| Task statement |
Reproduce exactly the lines below from the one containing "The height and width of the screenshot is (439, 1568)." through the one containing "Task: Continue with the 下一步(N) button", including both, and nothing else.

| Information given |
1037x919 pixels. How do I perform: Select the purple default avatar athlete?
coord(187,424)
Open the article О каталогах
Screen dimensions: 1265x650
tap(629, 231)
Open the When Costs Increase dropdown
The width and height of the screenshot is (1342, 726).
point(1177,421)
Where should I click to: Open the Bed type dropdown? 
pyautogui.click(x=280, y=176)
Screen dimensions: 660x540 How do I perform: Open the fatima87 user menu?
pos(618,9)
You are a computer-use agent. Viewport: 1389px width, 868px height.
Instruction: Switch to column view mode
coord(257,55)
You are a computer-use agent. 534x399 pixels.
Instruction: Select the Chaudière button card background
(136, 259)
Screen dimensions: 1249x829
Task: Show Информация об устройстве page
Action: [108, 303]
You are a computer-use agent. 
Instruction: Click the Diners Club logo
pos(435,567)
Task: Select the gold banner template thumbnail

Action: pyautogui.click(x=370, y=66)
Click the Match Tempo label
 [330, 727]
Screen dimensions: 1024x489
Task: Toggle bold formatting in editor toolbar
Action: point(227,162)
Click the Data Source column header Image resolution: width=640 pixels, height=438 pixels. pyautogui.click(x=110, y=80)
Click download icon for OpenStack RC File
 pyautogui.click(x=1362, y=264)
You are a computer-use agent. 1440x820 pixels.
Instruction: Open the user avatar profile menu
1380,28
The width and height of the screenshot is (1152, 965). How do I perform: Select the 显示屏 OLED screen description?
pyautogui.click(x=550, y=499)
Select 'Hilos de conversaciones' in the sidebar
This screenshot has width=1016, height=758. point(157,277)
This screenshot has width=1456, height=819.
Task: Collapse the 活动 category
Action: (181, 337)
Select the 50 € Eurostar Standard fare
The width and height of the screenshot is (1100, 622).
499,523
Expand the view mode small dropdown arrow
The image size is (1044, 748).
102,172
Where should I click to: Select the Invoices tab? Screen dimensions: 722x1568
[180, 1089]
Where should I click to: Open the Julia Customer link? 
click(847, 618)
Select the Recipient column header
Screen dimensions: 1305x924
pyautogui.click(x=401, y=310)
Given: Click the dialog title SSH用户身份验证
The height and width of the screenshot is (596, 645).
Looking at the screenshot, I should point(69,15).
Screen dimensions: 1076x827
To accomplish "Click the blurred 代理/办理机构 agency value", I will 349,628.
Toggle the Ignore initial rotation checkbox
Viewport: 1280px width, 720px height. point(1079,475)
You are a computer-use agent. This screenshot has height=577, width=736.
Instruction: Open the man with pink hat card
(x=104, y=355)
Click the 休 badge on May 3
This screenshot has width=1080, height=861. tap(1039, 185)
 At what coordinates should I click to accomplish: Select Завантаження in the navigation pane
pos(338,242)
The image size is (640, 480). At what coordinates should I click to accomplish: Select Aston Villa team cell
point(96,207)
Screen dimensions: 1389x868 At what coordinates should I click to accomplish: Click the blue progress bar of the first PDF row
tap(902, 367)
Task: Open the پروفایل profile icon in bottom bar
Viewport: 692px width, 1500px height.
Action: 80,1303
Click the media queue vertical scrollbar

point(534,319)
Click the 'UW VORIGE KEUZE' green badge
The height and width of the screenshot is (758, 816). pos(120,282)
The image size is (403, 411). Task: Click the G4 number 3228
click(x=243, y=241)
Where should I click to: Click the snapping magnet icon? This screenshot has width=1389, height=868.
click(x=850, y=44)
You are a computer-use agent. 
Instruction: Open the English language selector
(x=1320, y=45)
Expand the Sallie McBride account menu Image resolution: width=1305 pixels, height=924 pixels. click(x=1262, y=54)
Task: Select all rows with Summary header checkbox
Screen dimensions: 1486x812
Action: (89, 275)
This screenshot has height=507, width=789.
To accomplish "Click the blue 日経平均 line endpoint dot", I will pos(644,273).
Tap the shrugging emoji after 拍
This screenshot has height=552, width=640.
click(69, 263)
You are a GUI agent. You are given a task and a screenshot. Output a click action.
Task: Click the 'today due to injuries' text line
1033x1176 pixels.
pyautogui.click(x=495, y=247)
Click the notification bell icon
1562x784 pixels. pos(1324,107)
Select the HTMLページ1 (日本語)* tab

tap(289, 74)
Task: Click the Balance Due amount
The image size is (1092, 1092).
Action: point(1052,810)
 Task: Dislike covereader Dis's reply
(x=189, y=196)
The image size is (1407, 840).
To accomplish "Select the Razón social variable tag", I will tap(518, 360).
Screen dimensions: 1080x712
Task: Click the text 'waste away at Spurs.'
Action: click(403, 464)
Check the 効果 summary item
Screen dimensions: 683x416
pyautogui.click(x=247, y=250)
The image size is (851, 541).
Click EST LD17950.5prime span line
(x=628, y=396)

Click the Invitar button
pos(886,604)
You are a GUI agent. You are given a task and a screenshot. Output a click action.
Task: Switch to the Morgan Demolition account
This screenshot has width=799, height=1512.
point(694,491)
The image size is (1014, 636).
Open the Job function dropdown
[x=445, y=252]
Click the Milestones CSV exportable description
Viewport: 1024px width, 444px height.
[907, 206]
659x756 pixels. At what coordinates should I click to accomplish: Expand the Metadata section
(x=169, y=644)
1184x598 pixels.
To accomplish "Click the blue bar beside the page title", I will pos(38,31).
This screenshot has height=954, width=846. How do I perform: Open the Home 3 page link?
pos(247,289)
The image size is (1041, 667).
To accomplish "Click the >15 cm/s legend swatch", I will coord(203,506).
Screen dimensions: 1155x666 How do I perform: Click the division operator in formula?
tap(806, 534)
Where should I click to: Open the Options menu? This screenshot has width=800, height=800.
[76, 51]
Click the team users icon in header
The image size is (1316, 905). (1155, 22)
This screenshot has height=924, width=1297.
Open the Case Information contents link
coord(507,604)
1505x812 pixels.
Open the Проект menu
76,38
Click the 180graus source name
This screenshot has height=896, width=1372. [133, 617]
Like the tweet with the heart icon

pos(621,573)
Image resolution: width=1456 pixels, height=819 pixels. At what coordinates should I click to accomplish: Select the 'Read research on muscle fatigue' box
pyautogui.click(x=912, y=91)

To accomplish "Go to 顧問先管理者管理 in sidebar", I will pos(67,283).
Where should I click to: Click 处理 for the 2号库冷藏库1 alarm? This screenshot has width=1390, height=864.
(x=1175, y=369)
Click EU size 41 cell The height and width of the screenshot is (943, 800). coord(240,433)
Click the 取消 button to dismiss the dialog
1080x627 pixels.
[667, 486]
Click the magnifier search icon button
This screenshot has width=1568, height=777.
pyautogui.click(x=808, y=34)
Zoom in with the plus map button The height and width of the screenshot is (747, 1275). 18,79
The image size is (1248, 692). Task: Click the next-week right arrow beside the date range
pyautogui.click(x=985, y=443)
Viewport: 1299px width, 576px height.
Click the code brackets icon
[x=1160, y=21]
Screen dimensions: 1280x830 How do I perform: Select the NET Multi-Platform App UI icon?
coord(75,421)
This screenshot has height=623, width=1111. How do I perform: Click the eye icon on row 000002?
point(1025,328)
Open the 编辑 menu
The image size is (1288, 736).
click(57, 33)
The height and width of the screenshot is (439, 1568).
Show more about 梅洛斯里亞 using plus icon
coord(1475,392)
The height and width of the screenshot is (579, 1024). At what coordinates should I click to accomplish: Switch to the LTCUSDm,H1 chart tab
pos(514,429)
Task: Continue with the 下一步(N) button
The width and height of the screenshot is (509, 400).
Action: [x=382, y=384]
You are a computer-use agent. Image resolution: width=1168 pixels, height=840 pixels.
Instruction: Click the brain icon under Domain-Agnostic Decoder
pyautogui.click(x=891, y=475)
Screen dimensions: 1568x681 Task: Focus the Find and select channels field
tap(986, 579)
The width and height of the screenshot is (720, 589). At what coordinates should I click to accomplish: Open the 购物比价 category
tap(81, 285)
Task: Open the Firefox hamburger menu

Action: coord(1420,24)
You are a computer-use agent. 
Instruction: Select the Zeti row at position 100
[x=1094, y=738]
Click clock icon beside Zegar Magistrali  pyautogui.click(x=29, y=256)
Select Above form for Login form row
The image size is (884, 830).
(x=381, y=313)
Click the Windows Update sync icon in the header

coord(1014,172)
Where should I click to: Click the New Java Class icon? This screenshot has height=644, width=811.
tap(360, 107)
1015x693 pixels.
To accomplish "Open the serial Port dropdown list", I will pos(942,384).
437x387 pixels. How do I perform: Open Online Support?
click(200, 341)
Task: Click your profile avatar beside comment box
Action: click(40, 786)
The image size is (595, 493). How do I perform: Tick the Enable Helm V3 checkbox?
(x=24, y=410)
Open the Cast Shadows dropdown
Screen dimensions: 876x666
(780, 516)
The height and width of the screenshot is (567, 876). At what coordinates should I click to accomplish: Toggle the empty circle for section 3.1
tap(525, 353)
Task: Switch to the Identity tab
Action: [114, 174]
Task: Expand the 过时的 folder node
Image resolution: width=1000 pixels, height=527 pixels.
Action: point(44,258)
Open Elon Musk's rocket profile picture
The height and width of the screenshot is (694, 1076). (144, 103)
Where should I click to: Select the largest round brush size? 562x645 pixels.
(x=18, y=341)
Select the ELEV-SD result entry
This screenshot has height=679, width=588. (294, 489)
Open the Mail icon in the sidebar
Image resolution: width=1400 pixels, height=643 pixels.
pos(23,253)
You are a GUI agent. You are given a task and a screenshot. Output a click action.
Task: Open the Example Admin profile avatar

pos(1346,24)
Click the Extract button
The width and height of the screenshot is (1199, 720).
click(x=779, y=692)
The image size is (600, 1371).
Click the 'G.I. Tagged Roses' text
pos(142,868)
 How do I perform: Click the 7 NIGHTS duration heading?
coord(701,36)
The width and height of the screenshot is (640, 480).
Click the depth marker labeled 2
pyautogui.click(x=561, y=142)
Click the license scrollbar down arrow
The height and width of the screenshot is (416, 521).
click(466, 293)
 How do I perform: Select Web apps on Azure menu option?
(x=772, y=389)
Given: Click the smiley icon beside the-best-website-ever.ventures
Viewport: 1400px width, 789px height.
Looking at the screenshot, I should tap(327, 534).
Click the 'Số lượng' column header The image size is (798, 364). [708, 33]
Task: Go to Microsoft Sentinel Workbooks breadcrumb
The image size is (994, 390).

| Written answer |
The height and width of the screenshot is (439, 1568).
Show more about 梅洛斯里亞 using plus icon
coord(1475,392)
The height and width of the screenshot is (579, 1024). At what coordinates should I click to accomplish: Switch to the LTCUSDm,H1 chart tab
pos(514,429)
Task: Continue with the 下一步(N) button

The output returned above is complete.